◆ **Your task**
Switch "sidebar" to "navigation panel" and reproduce the stretch from the line containing "The image size is (677, 457)." through the line containing "I will 237,62.", keeping everything else unchanged.

◆ **Pointing items for text and elements**
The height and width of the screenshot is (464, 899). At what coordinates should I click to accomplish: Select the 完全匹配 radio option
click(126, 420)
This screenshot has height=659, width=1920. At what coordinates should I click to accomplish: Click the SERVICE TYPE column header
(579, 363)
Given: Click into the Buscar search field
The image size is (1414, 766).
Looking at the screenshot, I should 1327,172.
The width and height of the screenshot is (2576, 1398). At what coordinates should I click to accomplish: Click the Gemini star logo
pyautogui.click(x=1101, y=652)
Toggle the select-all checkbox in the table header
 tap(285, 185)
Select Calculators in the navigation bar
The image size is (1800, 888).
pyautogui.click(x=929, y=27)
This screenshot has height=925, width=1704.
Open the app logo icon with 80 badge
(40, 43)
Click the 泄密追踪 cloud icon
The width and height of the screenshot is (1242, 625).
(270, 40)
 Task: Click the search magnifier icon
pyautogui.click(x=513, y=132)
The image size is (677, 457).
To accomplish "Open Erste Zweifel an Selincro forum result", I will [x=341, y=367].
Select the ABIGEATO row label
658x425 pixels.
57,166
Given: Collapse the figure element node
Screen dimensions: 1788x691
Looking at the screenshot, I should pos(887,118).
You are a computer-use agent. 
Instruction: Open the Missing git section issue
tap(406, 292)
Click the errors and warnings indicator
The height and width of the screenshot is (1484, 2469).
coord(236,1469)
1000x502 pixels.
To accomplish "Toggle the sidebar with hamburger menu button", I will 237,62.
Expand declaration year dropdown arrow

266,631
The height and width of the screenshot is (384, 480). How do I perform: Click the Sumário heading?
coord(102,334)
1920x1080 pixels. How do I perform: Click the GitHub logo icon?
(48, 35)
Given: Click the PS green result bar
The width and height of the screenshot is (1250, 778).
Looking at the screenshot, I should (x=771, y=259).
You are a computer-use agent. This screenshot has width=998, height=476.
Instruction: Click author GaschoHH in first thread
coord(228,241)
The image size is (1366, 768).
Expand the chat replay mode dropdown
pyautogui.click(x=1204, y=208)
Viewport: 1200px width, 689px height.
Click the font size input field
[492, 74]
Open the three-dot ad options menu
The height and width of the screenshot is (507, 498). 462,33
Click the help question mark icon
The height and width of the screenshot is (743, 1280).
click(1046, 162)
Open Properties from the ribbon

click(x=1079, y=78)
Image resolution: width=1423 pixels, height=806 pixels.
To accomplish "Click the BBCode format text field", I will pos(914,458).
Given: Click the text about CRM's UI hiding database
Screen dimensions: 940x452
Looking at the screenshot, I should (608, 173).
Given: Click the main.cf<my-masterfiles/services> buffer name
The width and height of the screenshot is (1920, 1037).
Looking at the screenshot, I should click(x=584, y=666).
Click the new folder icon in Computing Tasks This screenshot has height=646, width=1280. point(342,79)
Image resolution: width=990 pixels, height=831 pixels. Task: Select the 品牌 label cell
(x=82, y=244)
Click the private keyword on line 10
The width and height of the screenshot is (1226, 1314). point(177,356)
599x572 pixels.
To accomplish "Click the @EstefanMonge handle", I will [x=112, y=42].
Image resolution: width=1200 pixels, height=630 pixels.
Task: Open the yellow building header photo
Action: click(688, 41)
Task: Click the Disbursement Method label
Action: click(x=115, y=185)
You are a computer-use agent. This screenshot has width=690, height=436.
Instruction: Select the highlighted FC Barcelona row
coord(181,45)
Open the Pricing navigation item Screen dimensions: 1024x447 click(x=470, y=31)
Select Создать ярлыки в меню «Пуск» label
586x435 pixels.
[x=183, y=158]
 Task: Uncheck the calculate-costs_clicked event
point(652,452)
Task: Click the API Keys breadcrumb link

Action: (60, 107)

◆ **Full answer**
The image size is (677, 457).
To accomplish "Open Erste Zweifel an Selincro forum result", I will [x=341, y=367].
Select the ABIGEATO row label
658x425 pixels.
57,166
Given: Collapse the figure element node
Screen dimensions: 1788x691
Looking at the screenshot, I should pos(887,118).
You are a computer-use agent. 
Instruction: Open the Missing git section issue
tap(406, 292)
Click the errors and warnings indicator
The height and width of the screenshot is (1484, 2469).
coord(236,1469)
1000x502 pixels.
To accomplish "Toggle the navigation panel with hamburger menu button", I will 237,62.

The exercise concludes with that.